As you can see, Ring has thought of a lot and even a function to share the videos or to save the Ring video recordings has been thought of. But beware! The Ring Share links are not provided with a password, but consist of a simple link, such as: “https://ring.com/share/” followed by a 19-digit number, in which an MP4 file “https://share.ring.com/xyz_stamp.mp4” is then stored, which is publicly visible to everyone.

Apparently, Ring assumes that it is safe enough to choose a long number, but forgets here that Proxy, Google & Co. cache all possible links and these links can therefore also appear in the cache. In addition, one could rattle off and ping all the numbers in seconds to get to the third-party videos! Furthermore, at the time of testing, there is no way for the user to have this video deleted! According to the Ring Hotline, the videos are transferred to a second Amazon CloudFront server when they are shared and are irrevocably stored there for 60 days. So even if you delete it in your app, the Ring share remains there and you may soon find it as a link on the Internet, like thousands of others already. Despite contacting Ring’s English-speaking second level support, we could not be offered a solution to delete the shared videos. The videos are automatically deleted after 60 days, was the answer from Ring. However, they would think again about possibly shortening the period.

By the way, to be able to save or share videos, you have to pay a monthly fee after the 30-day trial period. This is currently 10 Euro per month for the Protect Plus plan or 3 Euro per month for the Protect Basic plan. Some customers will certainly only find this information after purchasing the Ring Video Doorbell Pro.

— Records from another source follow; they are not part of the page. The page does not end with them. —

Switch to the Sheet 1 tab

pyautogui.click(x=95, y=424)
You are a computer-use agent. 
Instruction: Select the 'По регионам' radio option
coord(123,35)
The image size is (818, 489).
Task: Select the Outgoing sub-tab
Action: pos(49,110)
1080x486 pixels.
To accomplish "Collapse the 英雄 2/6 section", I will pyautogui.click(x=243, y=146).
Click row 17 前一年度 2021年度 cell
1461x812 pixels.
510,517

So that you can get an idea of the quality of the video recording, we have again created a video on Funkyhome.de. Unfortunately, the compression rate or resolution cannot be changed.

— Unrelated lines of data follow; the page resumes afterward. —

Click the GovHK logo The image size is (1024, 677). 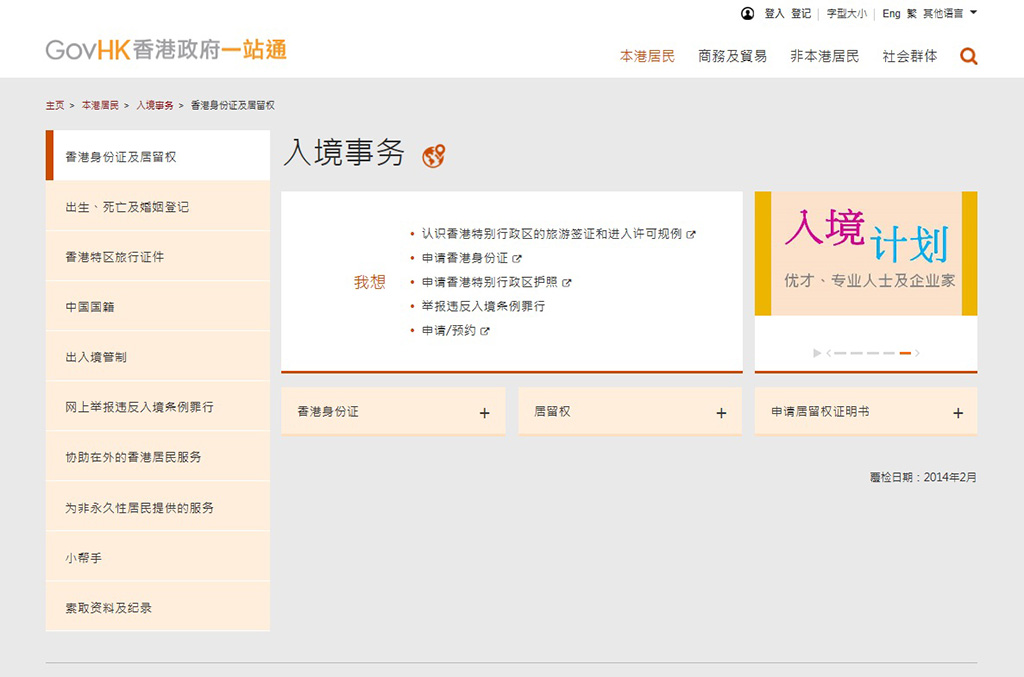pyautogui.click(x=166, y=49)
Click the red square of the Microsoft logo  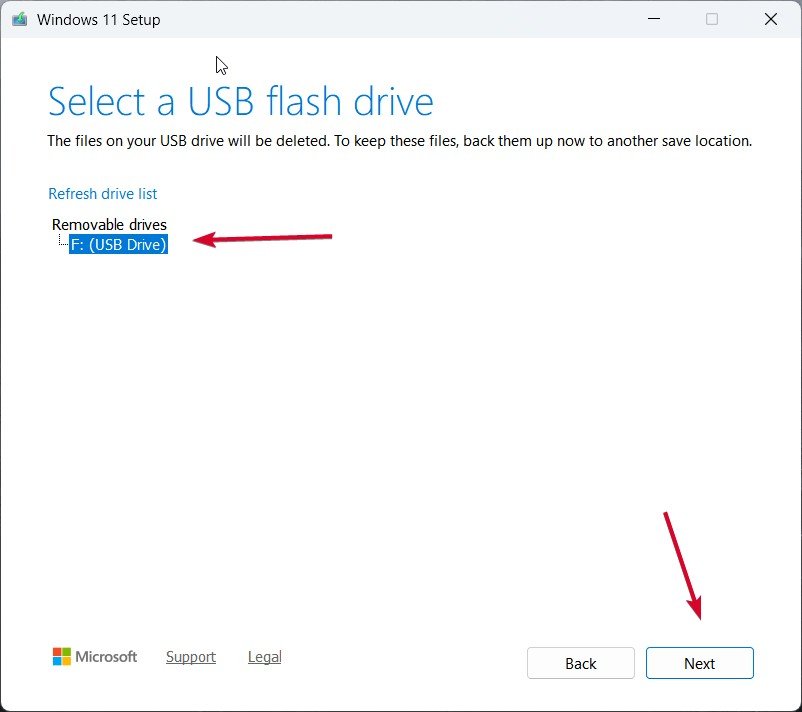56,651
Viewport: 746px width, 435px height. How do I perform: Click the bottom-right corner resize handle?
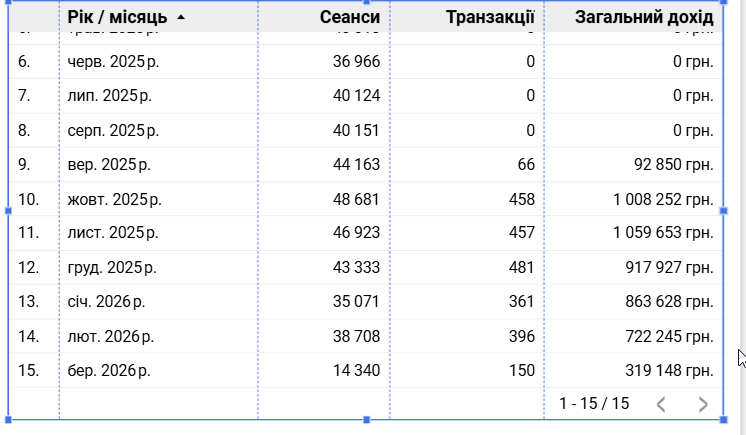[724, 419]
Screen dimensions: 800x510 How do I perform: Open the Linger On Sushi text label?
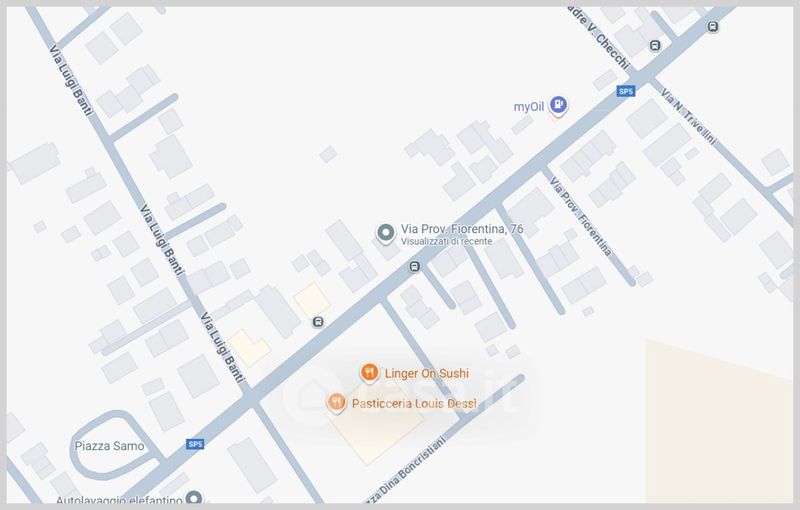[427, 373]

Here you can see a Ring Video Doorbell Pro video in Full HD quality, i.e. 1920x1080px.

Overall, the Ring software makes a good impression, so we were even more surprised by this carefree handling of the shared videos. The app runs quite smoothly and impressed us with some features, such as the possibility to define areas during alarm recording or to create a motion schedule. Unfortunately, it lacks a function to delete its data on the server as well, and with prices of up to 10 euros per month, you can also expect a lot from your doorbell provider. In any case, we still have a few items on our wish list.

The startup process of the Ring Video Doorbell Pro took about 1 minute and 50 seconds until the first retrieval via the Ring app.

The power consumption of the Ring Video Doorbell Pro was about 5.2 watts in idle in our test.

In contrast, the Ring Chime only needs 1.3 watts.